* _ACTIVITY_: Repeat only the lines below from the one containing "Task: Open 32.レセプト出力設定" through the one containing "You are a computer-use agent. 730x473 pixels.", inclusive, exactly as written.

◆ ◆ ◆ ◆

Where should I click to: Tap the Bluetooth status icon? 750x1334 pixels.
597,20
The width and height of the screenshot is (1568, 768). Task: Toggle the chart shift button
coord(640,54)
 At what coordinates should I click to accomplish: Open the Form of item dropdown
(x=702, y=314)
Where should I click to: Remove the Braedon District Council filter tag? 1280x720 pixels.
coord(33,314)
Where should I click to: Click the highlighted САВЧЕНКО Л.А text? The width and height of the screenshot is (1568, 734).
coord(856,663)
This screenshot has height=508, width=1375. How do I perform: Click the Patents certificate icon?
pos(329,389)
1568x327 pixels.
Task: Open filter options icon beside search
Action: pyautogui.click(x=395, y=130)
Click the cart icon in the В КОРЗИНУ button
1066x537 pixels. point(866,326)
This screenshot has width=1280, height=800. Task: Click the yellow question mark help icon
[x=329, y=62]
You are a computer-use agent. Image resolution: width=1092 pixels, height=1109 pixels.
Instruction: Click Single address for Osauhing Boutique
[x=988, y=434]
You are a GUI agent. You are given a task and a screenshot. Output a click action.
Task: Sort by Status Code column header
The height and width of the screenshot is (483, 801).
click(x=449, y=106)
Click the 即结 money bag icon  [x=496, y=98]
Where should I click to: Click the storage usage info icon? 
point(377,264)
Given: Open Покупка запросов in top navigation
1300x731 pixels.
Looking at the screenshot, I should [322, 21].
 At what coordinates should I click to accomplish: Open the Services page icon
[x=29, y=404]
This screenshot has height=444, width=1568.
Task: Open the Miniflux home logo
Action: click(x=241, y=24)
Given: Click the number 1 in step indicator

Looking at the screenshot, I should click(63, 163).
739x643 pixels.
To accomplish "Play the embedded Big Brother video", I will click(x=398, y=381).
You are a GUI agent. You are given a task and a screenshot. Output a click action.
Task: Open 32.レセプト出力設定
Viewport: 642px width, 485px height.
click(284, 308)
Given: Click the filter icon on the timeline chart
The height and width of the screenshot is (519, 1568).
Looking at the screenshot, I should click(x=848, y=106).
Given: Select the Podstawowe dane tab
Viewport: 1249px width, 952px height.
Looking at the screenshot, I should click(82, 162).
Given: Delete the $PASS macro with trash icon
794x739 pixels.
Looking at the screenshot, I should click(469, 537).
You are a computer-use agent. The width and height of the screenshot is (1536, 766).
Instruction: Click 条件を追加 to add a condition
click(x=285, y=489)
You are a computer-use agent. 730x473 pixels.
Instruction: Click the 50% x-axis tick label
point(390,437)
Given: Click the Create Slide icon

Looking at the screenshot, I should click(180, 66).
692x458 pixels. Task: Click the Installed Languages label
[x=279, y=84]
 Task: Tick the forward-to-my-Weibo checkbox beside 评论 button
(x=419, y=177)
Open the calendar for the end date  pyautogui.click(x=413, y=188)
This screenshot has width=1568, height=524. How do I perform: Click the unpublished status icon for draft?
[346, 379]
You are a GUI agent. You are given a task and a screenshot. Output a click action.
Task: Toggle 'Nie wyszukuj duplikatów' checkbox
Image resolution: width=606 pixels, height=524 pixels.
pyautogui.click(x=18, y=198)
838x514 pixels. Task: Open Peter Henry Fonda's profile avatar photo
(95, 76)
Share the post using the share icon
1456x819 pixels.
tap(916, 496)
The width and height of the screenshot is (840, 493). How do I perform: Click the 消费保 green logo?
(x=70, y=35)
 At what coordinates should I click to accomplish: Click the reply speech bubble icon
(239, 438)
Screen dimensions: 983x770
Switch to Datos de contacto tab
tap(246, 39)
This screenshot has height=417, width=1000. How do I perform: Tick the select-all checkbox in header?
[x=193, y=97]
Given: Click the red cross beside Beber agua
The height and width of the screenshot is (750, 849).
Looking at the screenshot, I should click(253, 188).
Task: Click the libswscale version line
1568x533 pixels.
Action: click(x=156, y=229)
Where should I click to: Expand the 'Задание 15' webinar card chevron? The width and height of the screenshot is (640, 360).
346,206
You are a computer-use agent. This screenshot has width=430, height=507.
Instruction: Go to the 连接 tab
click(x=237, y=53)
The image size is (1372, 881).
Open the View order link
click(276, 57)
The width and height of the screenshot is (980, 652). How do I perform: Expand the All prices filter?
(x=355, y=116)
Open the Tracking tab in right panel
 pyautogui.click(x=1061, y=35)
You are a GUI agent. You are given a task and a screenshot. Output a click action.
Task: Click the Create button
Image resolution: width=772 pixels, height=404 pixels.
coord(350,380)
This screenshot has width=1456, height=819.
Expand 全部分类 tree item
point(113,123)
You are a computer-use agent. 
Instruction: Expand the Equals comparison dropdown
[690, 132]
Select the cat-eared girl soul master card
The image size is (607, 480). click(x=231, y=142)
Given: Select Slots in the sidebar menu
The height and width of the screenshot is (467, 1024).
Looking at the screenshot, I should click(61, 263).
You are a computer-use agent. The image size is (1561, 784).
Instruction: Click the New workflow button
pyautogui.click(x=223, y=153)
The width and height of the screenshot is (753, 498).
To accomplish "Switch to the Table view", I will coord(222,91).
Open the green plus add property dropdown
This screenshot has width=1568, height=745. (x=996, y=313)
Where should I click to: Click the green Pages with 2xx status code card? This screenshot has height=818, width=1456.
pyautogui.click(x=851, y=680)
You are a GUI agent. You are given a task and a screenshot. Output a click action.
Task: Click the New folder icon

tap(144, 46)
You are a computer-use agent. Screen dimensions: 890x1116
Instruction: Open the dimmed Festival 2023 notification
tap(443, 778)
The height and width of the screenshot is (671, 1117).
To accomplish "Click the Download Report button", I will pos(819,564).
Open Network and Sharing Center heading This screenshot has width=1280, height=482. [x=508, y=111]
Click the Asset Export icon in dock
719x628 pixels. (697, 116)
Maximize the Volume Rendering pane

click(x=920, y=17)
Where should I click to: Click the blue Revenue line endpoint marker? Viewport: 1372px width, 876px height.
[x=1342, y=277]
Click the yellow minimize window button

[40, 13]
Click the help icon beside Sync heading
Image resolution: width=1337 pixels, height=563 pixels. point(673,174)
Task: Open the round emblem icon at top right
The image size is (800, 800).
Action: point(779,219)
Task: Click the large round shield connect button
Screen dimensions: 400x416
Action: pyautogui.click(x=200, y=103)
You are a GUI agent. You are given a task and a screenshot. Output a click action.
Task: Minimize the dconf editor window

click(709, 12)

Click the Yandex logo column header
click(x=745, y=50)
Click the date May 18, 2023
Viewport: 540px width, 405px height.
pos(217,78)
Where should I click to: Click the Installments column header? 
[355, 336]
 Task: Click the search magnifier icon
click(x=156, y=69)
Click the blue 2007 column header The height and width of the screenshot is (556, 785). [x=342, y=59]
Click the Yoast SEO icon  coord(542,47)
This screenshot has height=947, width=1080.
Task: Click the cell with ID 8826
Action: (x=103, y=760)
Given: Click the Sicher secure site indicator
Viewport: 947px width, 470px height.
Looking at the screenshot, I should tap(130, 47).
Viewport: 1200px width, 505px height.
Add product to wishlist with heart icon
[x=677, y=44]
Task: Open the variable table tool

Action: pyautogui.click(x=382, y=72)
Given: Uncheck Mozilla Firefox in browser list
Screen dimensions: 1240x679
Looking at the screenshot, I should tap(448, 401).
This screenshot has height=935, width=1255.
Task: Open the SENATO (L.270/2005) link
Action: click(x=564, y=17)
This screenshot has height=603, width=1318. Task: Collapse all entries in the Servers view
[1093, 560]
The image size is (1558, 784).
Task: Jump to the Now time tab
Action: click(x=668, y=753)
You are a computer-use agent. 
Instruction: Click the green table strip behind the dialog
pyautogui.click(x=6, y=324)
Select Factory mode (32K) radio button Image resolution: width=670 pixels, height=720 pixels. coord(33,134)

◆ ◆ ◆ ◆

* _RESULT BELOW_:
Task: Open 32.レセプト出力設定
Viewport: 642px width, 485px height.
click(284, 308)
Given: Click the filter icon on the timeline chart
The height and width of the screenshot is (519, 1568).
Looking at the screenshot, I should click(x=848, y=106).
Given: Select the Podstawowe dane tab
Viewport: 1249px width, 952px height.
Looking at the screenshot, I should click(82, 162).
Given: Delete the $PASS macro with trash icon
794x739 pixels.
Looking at the screenshot, I should click(469, 537).
You are a computer-use agent. The width and height of the screenshot is (1536, 766).
Instruction: Click 条件を追加 to add a condition
click(x=285, y=489)
You are a computer-use agent. 730x473 pixels.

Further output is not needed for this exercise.